Read the Fine Print: The Bank of Canada’s Mortgage Warning Is About Refinancing, Not Renewal
Maria Solovieva, CFA, Economist | 416-380-1195
Date Published: June 22, 2026
- Category:
- Canada
- Data Commentary
- The household chapter of the Bank of Canada's latest Financial Stability Report generated considerable attention with estimates suggesting that nearly 10% of Toronto-area borrowers renewing in 2027 could be unable to refinance their mortgage. Given the questions we have received, we think it is worth revisiting what the Bank's estimate measures and what it does not.
- The key nuance that might be missed by a casual reader is that renewing a mortgage and refinancing a mortgage are not the same thing. A mortgage renewal generally allows borrowers to carry their existing loan into a new term without requalifying under the mortgage stress test provided they stay with the same lender. That means no new home appraisal, or income verification is needed. Refinancing is different. It involves requalifying to borrow additional funds, to access home equity, or change the amortization schedule, and remains subject to loan-to-value limits and income qualification requirements.
- The Bank of Canada's estimate is not a measure of borrowers who cannot renew their mortgage. Rather, it identifies borrowers who may be unable to restructure their mortgage to potentially lower their payment through refinancing because lower home prices have reduced their available equity.
- In the GTA prices remain roughly 26% below their peak. Borrowers who purchased near the top of the market may no longer meet the equity requirement needed to refinance. By our estimates, restoring an 80% loan-to-value ratio would require roughly $50,000 and $110,000 in additional equity for a typical condo and detached home, respectively.
- Those borrowers can still renew their mortgage with their existing lender. But they may have fewer options to reduce their payment increases through measures such as extending amortization. In other words, falling prices constrain flexibility at renewal rather than preventing renewal itself.
- This distinction matters because the affected group remains relatively small and highly concentrated. As noted in Footnote 7 of the Bank's report, the analysis focuses on borrowers renewing in 2027 who simultaneously have high loan-to-value ratios, elevated debt-service burdens, and limited remaining amortization flexibility.

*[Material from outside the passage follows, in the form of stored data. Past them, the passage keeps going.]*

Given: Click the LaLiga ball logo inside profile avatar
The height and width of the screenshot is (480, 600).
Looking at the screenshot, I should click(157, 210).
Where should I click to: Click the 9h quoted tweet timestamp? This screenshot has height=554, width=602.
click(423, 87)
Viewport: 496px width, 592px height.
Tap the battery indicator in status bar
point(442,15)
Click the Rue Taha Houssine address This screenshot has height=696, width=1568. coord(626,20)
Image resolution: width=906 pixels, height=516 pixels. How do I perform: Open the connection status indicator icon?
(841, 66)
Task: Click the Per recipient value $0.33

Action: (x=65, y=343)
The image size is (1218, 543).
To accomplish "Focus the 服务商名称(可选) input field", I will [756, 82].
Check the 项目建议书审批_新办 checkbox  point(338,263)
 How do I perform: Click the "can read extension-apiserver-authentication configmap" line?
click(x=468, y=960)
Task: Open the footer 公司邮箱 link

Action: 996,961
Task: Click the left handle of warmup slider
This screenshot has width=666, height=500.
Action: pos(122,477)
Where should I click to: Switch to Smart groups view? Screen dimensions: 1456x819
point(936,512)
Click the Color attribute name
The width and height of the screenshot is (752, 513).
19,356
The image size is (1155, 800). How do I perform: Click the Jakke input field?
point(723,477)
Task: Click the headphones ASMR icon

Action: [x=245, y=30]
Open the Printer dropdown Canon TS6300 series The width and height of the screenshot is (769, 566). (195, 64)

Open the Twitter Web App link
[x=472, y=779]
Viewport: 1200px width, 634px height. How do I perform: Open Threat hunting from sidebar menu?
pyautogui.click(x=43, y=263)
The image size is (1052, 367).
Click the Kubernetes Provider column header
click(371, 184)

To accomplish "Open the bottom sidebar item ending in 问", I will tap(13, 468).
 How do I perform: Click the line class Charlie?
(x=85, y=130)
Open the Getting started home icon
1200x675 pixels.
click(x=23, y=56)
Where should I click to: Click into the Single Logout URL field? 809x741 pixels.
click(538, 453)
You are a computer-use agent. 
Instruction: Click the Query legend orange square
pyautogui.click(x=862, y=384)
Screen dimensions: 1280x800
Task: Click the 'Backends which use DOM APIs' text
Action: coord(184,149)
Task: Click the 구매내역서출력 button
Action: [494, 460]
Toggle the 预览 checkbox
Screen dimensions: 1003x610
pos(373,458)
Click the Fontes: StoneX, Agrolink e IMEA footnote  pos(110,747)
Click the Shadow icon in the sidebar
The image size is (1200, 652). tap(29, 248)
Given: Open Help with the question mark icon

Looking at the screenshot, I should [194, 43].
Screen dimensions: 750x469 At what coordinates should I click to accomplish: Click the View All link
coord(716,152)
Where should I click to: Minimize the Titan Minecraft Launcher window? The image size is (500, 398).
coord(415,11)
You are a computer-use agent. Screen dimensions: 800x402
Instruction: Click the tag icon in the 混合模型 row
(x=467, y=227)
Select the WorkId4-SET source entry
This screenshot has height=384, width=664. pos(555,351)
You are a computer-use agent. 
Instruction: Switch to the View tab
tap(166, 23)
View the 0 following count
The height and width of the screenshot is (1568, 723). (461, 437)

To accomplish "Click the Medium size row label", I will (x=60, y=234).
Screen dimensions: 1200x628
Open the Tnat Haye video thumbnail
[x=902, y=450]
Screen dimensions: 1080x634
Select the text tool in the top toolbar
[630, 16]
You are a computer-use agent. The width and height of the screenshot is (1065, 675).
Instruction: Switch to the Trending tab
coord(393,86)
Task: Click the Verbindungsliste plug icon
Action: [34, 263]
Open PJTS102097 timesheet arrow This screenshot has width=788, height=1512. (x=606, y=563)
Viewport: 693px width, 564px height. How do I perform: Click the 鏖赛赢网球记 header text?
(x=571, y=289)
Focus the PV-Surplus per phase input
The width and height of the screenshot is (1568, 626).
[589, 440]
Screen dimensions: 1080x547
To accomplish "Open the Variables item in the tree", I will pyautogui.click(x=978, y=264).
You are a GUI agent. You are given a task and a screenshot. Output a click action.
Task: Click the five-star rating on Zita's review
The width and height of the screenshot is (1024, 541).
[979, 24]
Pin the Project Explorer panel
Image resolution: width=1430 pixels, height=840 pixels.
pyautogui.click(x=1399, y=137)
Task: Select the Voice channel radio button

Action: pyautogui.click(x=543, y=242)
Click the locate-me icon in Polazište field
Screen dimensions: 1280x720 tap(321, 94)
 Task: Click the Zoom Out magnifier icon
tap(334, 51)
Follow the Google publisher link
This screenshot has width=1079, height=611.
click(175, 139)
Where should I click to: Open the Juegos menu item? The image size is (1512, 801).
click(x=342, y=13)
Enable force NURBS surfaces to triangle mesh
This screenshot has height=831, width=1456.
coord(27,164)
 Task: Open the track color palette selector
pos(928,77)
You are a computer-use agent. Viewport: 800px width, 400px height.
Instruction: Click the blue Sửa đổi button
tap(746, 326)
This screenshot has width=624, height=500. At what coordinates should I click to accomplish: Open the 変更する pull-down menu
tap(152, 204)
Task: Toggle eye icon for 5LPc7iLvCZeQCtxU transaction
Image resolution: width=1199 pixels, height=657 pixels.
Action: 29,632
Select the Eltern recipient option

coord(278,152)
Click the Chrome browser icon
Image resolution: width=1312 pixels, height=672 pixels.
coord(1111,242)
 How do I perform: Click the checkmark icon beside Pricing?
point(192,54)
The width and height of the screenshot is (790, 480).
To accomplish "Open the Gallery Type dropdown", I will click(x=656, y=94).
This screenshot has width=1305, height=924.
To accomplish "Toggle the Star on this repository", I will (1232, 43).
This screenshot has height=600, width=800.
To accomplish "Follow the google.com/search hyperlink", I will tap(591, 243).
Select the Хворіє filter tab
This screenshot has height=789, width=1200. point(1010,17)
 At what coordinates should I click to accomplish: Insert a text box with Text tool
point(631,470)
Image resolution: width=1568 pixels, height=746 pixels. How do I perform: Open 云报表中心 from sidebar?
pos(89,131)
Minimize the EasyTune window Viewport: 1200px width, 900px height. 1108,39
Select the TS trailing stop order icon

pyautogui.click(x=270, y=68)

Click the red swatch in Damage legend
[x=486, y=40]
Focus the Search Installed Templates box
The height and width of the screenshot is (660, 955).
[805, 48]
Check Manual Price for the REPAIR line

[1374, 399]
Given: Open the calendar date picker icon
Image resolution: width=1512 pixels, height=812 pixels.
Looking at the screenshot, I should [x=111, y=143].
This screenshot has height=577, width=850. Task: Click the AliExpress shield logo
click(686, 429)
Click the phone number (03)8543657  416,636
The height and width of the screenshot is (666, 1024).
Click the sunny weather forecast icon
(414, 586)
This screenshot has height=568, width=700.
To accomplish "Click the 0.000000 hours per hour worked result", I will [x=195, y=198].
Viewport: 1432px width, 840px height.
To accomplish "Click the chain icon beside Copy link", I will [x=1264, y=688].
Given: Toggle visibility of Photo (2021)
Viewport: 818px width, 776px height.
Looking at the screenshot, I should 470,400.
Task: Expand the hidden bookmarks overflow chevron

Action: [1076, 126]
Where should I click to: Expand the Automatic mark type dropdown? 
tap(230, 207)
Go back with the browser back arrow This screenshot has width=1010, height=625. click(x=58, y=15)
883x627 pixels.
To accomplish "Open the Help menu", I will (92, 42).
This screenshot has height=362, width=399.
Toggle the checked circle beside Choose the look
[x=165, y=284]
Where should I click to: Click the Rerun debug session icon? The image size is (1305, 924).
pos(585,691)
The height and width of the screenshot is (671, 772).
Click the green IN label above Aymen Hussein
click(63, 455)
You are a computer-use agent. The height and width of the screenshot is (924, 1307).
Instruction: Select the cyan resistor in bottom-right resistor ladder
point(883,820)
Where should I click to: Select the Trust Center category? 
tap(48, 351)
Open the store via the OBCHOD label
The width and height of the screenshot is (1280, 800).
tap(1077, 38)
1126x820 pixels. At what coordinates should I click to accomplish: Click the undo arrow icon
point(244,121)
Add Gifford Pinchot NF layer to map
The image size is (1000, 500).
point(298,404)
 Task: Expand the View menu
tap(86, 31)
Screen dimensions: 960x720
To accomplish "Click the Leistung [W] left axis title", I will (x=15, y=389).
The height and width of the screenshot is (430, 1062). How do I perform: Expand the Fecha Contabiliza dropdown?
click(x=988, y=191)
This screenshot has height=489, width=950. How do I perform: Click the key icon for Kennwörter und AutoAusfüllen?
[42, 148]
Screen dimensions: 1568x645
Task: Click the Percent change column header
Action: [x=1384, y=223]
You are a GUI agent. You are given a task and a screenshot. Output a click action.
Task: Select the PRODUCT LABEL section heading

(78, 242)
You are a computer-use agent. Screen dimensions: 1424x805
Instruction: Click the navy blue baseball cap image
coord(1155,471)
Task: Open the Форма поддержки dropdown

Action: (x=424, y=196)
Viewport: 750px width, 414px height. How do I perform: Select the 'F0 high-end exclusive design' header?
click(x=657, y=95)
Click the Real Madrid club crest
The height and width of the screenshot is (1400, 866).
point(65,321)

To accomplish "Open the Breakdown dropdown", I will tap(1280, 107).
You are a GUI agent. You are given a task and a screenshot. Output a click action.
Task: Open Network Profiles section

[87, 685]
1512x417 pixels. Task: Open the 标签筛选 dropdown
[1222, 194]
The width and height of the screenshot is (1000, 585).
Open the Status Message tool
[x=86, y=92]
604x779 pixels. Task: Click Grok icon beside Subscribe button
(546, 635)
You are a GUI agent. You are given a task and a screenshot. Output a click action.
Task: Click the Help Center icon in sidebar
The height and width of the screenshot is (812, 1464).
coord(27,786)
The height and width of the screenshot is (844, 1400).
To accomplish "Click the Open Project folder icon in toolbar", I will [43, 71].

Many are recent buyers in the Toronto and Vancouver markets who purchased near the peak of the housing cycle.
- Zooming out, of the final cohort of pandemic-era five-year fixed-rate mortgages who are renewing over the next year and will see payments rise by about 15% on average account for only 12% of outstanding mortgages.
- Another 14% of borrowers—primarily those with variable-rate or shorter-term fixed mortgages originated after rates had already risen—are expected to see little change in payments. By the second half of 2027, most borrowers facing meaningful payment increases will have completed the renewal process.
- The Bank of Canada’s 2026 Financial Stability Report left its core assessment of households largely unchanged. Household debt remains elevated and the debt service ratio has declined from its 2022 peak.
- For the broader consumer outlook, the message remains reassuring. The aggregate renewal shock is largely behind us, mortgage payment growth is expected to moderate further as lower interest rates continue to pass through to household finances, and the share of borrowers facing acute stress remains limited.